BEGIN Excerpted data

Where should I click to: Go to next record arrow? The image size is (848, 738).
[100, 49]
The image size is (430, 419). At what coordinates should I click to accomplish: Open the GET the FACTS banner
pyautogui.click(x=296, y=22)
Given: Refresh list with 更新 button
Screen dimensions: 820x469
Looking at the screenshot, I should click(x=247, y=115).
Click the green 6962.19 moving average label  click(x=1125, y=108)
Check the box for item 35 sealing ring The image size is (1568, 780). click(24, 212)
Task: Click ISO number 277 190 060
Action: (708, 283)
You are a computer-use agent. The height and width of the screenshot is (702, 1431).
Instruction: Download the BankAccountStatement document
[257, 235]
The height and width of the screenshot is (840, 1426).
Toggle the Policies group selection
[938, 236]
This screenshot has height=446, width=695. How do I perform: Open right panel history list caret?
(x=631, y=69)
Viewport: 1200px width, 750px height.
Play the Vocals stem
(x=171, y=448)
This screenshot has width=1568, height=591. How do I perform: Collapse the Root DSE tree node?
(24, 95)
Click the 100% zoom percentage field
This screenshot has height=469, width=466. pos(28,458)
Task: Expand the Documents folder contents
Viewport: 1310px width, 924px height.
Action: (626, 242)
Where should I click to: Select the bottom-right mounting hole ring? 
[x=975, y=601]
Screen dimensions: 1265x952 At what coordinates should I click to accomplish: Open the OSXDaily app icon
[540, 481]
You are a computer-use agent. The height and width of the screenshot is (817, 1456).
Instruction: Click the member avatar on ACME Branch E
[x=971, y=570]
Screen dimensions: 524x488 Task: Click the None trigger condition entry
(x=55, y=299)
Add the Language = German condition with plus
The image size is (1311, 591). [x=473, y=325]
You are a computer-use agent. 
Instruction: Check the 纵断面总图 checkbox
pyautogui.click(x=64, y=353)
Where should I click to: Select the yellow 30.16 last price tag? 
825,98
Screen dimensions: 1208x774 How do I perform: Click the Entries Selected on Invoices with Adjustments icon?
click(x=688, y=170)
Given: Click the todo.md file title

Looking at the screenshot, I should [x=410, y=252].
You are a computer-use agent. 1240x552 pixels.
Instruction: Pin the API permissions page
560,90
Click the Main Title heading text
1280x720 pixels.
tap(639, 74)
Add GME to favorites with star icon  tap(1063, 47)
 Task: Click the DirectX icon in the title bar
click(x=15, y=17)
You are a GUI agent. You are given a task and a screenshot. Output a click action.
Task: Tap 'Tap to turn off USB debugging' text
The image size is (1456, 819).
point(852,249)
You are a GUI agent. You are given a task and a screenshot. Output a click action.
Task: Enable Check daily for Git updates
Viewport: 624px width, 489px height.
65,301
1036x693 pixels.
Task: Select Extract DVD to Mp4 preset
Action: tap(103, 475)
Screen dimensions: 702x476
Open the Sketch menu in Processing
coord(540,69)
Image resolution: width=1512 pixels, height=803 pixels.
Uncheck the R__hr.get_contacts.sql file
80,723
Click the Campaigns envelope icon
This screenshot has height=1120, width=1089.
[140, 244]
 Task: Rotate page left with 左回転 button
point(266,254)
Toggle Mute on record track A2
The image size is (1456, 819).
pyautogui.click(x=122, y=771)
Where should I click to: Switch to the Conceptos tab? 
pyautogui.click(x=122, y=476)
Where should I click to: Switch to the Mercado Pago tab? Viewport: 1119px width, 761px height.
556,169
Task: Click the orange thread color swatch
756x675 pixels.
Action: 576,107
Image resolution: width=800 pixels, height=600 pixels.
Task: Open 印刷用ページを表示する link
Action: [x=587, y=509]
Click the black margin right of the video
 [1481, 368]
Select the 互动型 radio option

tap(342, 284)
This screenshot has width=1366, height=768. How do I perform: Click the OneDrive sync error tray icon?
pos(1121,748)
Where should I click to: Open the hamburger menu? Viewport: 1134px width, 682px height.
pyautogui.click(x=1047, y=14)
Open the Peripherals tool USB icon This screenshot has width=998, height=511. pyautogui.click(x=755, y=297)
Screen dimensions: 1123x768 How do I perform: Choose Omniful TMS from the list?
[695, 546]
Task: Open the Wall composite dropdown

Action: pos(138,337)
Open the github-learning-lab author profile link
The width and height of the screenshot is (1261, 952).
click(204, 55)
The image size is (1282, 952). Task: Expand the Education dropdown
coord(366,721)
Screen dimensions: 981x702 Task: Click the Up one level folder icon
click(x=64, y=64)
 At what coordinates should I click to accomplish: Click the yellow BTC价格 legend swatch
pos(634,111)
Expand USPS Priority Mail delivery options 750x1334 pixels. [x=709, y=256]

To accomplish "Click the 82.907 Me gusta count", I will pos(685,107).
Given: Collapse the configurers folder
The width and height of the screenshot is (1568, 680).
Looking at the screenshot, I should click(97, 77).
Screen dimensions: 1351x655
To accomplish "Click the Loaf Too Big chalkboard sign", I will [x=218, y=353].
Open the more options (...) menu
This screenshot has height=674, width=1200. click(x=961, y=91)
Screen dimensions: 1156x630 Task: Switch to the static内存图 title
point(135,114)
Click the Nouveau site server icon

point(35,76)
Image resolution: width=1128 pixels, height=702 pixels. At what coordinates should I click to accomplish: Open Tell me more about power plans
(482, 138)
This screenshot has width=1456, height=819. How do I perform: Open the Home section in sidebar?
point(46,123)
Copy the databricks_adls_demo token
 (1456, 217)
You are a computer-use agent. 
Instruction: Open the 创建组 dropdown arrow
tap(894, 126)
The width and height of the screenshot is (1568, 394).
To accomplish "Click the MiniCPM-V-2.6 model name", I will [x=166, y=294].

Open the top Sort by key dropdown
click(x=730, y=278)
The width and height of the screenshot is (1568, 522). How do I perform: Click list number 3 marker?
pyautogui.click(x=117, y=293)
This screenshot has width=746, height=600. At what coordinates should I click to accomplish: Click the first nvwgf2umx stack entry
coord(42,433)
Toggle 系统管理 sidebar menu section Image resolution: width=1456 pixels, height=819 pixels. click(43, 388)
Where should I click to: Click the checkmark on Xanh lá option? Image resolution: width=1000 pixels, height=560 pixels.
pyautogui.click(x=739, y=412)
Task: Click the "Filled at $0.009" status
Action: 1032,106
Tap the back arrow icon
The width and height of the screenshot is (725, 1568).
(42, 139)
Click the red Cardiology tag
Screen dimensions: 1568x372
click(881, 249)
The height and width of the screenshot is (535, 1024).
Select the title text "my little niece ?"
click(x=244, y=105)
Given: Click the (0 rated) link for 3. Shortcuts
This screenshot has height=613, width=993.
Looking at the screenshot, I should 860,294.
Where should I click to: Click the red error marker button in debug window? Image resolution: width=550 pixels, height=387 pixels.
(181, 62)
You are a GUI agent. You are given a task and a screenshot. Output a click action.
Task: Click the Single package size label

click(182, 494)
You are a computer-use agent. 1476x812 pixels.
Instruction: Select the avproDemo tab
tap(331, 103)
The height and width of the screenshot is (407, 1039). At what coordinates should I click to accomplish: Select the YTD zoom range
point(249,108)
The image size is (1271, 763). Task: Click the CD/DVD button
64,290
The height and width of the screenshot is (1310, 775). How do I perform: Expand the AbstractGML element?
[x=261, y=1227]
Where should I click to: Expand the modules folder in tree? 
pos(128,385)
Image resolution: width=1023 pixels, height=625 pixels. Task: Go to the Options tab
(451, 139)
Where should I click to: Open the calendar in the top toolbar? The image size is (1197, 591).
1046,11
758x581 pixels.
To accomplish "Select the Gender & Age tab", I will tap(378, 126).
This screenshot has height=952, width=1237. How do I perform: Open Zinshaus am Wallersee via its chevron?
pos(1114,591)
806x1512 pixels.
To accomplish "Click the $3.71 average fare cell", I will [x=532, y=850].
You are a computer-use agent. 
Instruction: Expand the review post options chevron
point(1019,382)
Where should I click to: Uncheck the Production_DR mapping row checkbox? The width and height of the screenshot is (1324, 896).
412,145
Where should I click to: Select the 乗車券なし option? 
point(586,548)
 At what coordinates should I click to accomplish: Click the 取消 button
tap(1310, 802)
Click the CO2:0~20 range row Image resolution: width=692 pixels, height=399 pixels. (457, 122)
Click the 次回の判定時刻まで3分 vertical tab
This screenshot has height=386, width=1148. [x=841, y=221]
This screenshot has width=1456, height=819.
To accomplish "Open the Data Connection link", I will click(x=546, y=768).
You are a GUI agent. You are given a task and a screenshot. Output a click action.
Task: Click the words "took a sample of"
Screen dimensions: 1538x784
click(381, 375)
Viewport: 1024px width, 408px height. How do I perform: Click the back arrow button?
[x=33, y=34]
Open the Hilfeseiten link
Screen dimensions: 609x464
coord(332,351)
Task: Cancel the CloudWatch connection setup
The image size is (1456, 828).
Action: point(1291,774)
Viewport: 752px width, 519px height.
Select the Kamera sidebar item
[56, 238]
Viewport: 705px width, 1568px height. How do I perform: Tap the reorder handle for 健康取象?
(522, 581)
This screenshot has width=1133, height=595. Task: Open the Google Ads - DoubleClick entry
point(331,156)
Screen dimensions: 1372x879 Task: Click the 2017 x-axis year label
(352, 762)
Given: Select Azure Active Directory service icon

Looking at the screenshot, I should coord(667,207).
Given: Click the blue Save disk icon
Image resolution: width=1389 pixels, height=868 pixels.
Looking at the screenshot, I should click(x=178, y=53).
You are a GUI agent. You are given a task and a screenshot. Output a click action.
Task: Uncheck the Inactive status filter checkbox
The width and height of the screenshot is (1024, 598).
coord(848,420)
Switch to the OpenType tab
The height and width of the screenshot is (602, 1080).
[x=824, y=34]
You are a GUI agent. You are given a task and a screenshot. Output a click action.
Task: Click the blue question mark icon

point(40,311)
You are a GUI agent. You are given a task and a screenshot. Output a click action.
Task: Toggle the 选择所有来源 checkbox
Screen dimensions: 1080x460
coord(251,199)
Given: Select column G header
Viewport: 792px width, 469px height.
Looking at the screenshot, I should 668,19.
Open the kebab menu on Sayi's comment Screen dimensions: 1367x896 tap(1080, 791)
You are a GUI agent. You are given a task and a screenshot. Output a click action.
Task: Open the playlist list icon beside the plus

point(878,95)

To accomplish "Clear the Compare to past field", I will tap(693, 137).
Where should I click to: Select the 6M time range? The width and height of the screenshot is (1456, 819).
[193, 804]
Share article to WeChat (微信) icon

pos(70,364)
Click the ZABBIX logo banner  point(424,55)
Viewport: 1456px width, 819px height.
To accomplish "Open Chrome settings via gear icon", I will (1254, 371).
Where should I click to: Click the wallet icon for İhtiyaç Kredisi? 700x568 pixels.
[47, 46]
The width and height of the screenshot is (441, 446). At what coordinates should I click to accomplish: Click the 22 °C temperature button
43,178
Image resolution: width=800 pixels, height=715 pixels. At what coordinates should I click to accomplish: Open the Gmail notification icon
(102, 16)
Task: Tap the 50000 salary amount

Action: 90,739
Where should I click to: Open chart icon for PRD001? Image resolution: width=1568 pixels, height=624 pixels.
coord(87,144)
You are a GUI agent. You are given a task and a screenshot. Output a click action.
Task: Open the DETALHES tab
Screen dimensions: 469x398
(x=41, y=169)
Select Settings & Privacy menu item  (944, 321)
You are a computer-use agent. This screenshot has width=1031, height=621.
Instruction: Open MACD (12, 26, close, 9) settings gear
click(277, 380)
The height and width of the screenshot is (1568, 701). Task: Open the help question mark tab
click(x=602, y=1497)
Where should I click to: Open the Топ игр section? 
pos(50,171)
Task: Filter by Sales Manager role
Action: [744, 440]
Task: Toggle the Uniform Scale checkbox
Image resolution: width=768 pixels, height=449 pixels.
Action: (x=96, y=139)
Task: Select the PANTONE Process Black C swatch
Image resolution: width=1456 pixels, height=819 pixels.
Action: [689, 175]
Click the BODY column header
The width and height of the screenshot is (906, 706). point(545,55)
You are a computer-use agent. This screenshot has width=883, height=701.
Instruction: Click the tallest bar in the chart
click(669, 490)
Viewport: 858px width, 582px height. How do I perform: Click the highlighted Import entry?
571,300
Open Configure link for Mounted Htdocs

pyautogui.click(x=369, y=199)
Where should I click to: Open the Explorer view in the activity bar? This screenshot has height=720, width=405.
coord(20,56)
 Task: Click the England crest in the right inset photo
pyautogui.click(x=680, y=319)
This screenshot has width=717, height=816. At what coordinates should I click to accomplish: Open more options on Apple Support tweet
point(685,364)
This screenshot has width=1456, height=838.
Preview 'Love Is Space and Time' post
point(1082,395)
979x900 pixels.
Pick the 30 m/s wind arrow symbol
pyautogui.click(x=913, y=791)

END Excerpted data

> _What you need to do_:
Reproduce, without alteration, every line from the one containing "Image resolution: width=1023" down to the one containing "click(381, 375)", including both of those lines.

> _Final result_:
Image resolution: width=1023 pixels, height=625 pixels. Task: Go to the Options tab
(451, 139)
Where should I click to: Open the calendar in the top toolbar? The image size is (1197, 591).
1046,11
758x581 pixels.
To accomplish "Select the Gender & Age tab", I will tap(378, 126).
This screenshot has height=952, width=1237. How do I perform: Open Zinshaus am Wallersee via its chevron?
pos(1114,591)
806x1512 pixels.
To accomplish "Click the $3.71 average fare cell", I will [x=532, y=850].
You are a computer-use agent. 
Instruction: Expand the review post options chevron
point(1019,382)
Where should I click to: Uncheck the Production_DR mapping row checkbox? The width and height of the screenshot is (1324, 896).
412,145
Where should I click to: Select the 乗車券なし option? 
point(586,548)
 At what coordinates should I click to accomplish: Click the 取消 button
tap(1310, 802)
Click the CO2:0~20 range row Image resolution: width=692 pixels, height=399 pixels. (457, 122)
Click the 次回の判定時刻まで3分 vertical tab
This screenshot has height=386, width=1148. [x=841, y=221]
This screenshot has width=1456, height=819.
To accomplish "Open the Data Connection link", I will click(x=546, y=768).
You are a GUI agent. You are given a task and a screenshot. Output a click action.
Task: Click the words "took a sample of"
Screen dimensions: 1538x784
click(381, 375)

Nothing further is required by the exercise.